Jerusalem Artichoke Gnocchi

The nutty flavour from the Jerusalem artichoke works wonderfully with rosemary, garlic, lemon and hazelnuts. Paired with a classic beurre noisette, wilted spinach, toasted hazelnuts and lemony parmesan, this vegetarian dish is the perfect winter recipe - guest ODDBOX chef Camille @callherchef.
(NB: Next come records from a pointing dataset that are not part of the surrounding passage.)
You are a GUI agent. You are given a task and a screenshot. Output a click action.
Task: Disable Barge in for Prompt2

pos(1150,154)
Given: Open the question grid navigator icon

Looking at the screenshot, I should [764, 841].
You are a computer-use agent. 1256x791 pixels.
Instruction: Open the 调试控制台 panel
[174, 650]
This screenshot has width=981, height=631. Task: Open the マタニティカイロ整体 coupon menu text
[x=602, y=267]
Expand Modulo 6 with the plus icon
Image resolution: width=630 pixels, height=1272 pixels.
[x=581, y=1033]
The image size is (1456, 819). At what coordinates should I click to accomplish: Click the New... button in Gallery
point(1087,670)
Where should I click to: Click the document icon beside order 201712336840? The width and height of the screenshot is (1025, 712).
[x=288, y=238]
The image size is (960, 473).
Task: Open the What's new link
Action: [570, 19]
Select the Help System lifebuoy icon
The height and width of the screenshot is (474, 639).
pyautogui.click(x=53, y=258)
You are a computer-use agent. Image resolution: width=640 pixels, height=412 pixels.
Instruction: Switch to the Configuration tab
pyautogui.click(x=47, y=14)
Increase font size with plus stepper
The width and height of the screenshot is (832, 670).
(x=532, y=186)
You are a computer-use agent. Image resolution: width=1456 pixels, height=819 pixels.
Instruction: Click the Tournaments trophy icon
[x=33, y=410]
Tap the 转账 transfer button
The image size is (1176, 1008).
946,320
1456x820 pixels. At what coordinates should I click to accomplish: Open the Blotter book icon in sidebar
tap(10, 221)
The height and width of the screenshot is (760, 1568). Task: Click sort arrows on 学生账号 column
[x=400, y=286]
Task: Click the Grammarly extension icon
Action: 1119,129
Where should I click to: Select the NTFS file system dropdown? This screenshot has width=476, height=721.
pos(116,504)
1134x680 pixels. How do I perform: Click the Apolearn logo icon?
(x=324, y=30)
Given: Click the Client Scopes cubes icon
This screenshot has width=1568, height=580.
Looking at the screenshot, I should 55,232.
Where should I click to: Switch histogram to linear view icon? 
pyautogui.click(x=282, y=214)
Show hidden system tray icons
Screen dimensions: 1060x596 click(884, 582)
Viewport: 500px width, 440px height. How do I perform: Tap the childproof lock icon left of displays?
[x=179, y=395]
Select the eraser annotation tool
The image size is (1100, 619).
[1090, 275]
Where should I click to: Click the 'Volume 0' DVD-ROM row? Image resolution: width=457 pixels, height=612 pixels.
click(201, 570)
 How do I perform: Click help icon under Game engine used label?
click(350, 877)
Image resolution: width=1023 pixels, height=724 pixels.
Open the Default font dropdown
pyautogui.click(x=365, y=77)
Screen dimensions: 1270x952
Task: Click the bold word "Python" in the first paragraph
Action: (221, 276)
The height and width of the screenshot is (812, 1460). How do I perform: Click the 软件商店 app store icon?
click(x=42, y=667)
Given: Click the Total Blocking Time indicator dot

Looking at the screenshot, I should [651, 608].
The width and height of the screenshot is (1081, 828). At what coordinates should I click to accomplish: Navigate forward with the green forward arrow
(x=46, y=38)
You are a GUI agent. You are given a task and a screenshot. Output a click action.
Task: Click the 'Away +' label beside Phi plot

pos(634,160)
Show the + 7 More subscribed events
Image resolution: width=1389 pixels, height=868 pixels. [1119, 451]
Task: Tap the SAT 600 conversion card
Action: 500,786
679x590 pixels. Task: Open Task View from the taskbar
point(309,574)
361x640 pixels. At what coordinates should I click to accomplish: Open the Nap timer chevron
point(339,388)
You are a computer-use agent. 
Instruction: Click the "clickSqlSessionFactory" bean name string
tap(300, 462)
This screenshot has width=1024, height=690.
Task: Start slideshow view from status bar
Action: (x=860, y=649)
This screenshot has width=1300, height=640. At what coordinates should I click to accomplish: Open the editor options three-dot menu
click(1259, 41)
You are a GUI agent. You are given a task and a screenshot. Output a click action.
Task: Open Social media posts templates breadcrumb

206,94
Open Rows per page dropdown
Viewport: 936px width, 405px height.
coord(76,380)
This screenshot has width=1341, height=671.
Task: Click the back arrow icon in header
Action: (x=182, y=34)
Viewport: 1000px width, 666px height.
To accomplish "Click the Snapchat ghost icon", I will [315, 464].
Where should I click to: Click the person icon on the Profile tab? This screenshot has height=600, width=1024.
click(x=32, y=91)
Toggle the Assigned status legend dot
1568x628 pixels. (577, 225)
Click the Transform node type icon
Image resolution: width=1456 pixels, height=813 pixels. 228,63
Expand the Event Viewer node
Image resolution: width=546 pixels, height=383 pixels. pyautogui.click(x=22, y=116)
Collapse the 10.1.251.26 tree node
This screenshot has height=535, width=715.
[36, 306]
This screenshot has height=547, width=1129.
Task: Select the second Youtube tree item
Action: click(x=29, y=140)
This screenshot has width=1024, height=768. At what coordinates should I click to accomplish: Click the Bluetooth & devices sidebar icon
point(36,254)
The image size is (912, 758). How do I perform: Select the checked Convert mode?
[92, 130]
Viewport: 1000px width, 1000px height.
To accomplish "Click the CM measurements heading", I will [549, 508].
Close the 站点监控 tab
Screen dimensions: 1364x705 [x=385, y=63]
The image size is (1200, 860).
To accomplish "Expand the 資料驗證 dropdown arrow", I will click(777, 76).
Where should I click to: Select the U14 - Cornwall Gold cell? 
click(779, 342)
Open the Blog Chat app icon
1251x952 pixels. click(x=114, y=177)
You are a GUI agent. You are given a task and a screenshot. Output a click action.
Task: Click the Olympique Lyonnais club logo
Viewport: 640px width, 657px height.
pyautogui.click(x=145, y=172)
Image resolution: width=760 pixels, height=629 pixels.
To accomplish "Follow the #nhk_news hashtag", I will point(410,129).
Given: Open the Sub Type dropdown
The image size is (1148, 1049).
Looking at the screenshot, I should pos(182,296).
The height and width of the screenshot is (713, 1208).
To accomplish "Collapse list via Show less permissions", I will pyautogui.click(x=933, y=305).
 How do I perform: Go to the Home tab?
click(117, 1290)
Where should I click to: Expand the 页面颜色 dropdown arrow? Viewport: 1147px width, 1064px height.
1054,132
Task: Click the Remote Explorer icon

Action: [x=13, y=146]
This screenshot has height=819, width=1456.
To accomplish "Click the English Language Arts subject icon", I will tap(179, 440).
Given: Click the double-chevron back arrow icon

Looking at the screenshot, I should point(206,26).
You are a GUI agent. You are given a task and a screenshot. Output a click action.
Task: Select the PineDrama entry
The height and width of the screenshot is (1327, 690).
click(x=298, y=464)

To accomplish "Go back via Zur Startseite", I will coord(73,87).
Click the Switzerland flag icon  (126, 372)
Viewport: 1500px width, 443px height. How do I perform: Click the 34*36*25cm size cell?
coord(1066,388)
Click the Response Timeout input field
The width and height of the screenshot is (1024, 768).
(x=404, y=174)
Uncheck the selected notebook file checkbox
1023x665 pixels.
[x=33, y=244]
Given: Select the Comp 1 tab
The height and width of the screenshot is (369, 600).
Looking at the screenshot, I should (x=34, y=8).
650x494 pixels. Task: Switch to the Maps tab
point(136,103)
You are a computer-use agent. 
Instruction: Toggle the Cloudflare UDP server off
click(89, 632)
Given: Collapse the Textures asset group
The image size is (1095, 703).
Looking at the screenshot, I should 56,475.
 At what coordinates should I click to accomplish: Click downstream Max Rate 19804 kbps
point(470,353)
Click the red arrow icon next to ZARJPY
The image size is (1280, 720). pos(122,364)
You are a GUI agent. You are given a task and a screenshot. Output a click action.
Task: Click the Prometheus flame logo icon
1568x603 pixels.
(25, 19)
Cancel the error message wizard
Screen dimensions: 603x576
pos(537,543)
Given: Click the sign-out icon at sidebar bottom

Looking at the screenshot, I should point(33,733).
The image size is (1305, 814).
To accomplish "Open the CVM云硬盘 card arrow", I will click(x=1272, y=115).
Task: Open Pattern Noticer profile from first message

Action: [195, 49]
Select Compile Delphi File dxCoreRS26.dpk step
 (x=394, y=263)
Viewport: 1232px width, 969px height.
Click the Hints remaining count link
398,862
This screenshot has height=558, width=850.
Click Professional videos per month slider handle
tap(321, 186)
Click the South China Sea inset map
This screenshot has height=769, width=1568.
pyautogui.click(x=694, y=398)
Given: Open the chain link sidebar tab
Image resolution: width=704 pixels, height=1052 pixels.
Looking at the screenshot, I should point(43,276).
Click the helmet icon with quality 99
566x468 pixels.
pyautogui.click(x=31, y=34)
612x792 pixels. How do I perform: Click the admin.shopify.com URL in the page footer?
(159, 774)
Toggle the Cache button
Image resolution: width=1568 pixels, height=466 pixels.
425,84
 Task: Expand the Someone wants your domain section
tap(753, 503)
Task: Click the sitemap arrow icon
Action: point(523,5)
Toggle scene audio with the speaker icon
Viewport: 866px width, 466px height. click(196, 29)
  • No Jerusalem artichokes? Swap for potatoes, carrot, sweet potato or even parsnip. Just make sure you roast them instead of boiling them – this helps keep the gnocchi light and fluffy.
  • No rosemary? Use any other herb, like sage or thyme.
  • Vegan? Use vegan butter and cheese alternatives.

Prep time: 15 minutes

Cook time: 45 minutes

Total time: 60 minutes

Servings: 2


600 g Jerusalem artichoke

90 g Pasta flour (extra for dusting)

2 sprig Rosemary

2 sprig Garlic clove (crushed)

½ Lemon juice

½ Lemon zest

40 g Parmesan

Hazelnuts (1 handful )

1 tbsp Butter

1 tsp Olive oil

Salt (to taste )

Black pepper (to taste)

250 g Spinach


  1. Preheat the oven to 190C. Wash the Jerusalem artichokes under cold water to remove any dirt from the skin. Dry thoroughly, then prick them with the tip of a knife.
  2. Sprinkle a thin layer of salt over a baking tray, then put them on top. This will help to draw out any moisture to make light and fluffy gnocchi. Bake for 35-40 minutes, or until cooked through. Remove from the oven and set aside to cool.
  3. Cut the Jerusalem artichokes in two, then use a spoon to scoop out as much of the flesh as possible (compost the skins when you're done). Add the flesh to a mixing bowl and mash with a fork. Slowly add the flour to the Jerusalem artichoke mash and mix until it just comes together into a soft dough, adding a bit more flour if it's too sticky. Divide the dough into four pieces and roll each into a long cigar shape. Cut these into 2cm pieces, then use a fork to roll each gnocchi to lightly dent the top and give some extra texture.
  4. Mix the grated parmesan, lemon zest and black pepper together in a small bowl. Roast the hazelnuts for 3 minutes, then roughly chop.
  5. Cook the gnocchis in.a large pan of boiling salted water for about three minutes until they float up yo the surface.
  6. While they cook, add the butter to a frying pan, along with the rosemary and garlic. Cook the butter gently for 2-3 minutes, until it starts to colour and smells nutty. Add the olive oil in, then empty half of the butter into a mixing bowl, and return the pan to the heat.
  7. Once the gnocchi's cooked, take it out of the saucepan with a slotted spoon, then put it in the frying pan. Fry the gnocchis for 2-3 minutes, until golden and a little crispy. Season with salt and pepper, then put it in the mixing bowl with the melted butter and toss to coat well.
  8. Add the spinach to the hot frying pan, and cook for 1 minute, until wilted, then add the lemon juice and season to taste.
  9. Serve the gnocchi hot with the wilted spinach, the lemony parmesan and toasted hazelnuts.